Material to process:
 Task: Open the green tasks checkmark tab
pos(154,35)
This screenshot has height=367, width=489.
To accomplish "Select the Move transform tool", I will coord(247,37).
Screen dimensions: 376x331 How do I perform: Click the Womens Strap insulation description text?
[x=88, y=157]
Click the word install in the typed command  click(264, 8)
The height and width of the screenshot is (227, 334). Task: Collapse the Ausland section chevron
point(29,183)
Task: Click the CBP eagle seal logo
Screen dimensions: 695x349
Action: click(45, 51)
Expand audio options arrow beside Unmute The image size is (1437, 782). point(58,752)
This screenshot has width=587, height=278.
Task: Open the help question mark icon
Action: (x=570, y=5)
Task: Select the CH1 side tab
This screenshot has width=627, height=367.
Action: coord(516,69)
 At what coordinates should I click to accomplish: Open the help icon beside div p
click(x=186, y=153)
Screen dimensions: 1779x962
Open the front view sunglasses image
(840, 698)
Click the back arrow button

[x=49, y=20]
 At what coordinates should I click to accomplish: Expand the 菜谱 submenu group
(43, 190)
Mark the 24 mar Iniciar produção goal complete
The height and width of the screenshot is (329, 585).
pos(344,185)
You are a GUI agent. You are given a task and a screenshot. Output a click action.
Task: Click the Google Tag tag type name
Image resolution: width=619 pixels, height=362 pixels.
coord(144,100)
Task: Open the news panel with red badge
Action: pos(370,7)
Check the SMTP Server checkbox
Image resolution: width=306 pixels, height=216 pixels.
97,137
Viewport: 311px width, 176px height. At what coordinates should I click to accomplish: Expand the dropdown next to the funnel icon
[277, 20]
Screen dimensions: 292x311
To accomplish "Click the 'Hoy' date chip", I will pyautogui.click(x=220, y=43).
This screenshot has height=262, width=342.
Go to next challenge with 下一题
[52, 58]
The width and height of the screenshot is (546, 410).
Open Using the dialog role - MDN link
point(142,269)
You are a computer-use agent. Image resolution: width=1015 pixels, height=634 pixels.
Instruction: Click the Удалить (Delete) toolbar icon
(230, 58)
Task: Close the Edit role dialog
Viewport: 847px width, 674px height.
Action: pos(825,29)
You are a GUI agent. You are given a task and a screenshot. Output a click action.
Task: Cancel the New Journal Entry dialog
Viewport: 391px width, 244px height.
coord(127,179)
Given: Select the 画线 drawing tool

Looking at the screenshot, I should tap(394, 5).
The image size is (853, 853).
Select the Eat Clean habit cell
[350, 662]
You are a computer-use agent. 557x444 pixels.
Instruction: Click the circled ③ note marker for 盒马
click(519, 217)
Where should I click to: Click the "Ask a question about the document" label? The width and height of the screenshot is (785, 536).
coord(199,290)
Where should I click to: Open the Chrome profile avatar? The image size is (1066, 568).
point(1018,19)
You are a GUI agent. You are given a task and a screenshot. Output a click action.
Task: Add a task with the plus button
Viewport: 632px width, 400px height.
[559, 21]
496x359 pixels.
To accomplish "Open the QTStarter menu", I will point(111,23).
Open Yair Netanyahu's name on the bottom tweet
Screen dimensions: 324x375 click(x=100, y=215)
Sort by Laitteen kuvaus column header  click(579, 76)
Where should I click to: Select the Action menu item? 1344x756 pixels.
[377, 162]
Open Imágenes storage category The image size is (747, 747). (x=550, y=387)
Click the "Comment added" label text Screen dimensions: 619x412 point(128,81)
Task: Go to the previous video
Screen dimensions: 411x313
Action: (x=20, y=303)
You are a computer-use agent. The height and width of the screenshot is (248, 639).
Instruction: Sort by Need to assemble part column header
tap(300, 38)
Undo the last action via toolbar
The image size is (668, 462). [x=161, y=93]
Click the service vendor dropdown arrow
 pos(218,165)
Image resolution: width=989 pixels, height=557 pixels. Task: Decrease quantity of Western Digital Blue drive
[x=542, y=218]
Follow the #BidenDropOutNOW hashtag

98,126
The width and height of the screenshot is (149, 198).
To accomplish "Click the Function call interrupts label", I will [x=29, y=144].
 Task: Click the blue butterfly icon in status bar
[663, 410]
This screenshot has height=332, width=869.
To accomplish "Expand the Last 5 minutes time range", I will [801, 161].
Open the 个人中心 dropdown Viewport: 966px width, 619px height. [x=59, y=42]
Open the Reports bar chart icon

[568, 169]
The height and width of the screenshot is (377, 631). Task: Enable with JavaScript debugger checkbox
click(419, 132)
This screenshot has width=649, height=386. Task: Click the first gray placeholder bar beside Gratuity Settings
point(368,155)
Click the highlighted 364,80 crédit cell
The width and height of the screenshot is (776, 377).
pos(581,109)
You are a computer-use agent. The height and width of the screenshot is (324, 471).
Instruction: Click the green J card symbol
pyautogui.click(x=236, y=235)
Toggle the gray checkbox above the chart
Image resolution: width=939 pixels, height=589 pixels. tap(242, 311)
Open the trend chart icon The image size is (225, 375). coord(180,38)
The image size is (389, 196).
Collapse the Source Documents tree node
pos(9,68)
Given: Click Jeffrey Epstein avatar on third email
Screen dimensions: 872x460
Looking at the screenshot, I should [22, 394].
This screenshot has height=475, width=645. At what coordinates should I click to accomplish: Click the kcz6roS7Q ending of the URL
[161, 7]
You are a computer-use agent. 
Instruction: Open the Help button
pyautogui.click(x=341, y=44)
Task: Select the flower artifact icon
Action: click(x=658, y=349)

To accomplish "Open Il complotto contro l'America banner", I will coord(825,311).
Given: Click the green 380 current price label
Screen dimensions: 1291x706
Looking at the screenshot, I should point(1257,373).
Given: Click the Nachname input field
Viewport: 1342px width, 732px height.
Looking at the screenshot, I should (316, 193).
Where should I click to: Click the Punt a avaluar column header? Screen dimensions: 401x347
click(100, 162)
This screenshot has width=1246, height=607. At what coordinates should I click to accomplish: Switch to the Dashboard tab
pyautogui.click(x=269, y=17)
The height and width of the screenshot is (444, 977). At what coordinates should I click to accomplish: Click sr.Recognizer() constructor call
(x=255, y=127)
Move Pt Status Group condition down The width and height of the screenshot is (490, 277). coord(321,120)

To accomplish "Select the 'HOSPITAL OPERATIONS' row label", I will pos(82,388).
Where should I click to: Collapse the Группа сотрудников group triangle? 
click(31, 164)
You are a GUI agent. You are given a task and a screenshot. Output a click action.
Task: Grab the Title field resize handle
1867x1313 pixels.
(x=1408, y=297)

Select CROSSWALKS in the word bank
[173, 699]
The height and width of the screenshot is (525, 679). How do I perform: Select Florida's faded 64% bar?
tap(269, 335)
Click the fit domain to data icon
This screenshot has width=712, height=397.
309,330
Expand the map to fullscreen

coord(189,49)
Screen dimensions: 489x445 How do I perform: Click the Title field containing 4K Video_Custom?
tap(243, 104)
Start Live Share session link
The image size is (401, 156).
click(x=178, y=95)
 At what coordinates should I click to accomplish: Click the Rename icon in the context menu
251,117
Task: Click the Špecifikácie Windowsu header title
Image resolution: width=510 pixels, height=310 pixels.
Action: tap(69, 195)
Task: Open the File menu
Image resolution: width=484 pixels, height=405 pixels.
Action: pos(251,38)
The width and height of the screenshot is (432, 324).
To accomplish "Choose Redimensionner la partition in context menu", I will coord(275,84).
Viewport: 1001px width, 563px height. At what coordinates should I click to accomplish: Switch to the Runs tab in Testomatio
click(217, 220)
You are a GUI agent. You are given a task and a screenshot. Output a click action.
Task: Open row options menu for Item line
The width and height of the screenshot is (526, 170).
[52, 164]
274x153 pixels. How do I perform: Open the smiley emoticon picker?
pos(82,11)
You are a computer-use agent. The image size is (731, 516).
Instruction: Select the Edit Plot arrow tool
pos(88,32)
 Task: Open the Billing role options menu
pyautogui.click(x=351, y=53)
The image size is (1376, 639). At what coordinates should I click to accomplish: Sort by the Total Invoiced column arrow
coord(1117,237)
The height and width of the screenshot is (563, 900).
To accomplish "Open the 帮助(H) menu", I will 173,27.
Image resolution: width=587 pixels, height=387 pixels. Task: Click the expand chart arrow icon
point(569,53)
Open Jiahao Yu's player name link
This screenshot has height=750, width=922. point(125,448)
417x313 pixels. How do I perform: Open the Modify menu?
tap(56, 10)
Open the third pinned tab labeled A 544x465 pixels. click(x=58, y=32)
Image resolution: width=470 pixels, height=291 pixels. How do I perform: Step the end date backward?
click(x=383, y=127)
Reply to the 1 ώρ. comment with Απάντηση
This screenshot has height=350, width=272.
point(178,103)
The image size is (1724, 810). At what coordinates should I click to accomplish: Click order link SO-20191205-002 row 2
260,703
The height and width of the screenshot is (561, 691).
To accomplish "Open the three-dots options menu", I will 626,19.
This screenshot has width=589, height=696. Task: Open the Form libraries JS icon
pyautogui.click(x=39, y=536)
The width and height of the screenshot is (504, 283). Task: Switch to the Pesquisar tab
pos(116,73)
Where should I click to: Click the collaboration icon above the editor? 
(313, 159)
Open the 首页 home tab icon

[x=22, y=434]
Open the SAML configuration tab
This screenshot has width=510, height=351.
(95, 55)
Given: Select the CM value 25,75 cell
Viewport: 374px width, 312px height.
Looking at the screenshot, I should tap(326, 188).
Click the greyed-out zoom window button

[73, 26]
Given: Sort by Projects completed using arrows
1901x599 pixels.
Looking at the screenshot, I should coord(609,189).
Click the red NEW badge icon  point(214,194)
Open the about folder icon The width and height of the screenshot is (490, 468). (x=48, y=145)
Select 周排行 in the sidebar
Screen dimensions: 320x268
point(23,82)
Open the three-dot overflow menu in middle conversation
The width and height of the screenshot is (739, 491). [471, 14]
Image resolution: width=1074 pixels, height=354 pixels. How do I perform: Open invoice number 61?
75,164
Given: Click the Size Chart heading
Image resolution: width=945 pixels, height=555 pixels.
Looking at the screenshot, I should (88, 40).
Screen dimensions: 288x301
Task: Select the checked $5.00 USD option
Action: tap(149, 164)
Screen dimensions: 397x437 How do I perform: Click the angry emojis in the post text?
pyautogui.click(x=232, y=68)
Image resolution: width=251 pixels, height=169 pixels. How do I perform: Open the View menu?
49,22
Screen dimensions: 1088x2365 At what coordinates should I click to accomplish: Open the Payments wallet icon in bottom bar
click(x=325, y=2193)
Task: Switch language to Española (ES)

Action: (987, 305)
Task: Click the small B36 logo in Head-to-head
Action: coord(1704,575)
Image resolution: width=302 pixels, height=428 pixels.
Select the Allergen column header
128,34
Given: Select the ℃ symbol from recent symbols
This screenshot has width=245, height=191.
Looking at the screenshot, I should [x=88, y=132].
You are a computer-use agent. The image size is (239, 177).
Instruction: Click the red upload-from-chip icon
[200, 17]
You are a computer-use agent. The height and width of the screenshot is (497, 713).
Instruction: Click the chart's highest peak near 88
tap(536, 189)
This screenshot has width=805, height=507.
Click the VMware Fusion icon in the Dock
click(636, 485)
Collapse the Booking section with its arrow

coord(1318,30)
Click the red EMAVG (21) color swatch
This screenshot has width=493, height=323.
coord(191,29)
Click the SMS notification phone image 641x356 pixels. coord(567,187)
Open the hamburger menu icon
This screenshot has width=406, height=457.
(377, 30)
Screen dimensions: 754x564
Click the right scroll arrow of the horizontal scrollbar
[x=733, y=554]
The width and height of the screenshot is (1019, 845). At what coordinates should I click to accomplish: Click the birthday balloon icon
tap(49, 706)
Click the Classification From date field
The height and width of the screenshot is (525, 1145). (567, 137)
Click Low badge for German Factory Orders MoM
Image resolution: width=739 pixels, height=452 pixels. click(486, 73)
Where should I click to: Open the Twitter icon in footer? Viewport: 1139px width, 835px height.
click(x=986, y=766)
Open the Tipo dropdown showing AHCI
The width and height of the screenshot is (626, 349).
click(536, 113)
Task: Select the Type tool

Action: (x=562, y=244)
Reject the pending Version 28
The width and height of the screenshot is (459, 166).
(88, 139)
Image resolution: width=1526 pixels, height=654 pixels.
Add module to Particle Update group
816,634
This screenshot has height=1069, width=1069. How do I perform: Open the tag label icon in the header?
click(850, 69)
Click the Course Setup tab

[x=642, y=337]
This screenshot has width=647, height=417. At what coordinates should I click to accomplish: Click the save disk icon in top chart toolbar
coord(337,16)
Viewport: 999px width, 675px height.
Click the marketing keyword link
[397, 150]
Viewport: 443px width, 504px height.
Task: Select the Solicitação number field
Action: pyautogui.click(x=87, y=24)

Work required: I need every line from the material that contains the word "Move".

Exercise output:
To accomplish "Select the Move transform tool", I will coord(247,37).
Move Pt Status Group condition down The width and height of the screenshot is (490, 277). coord(321,120)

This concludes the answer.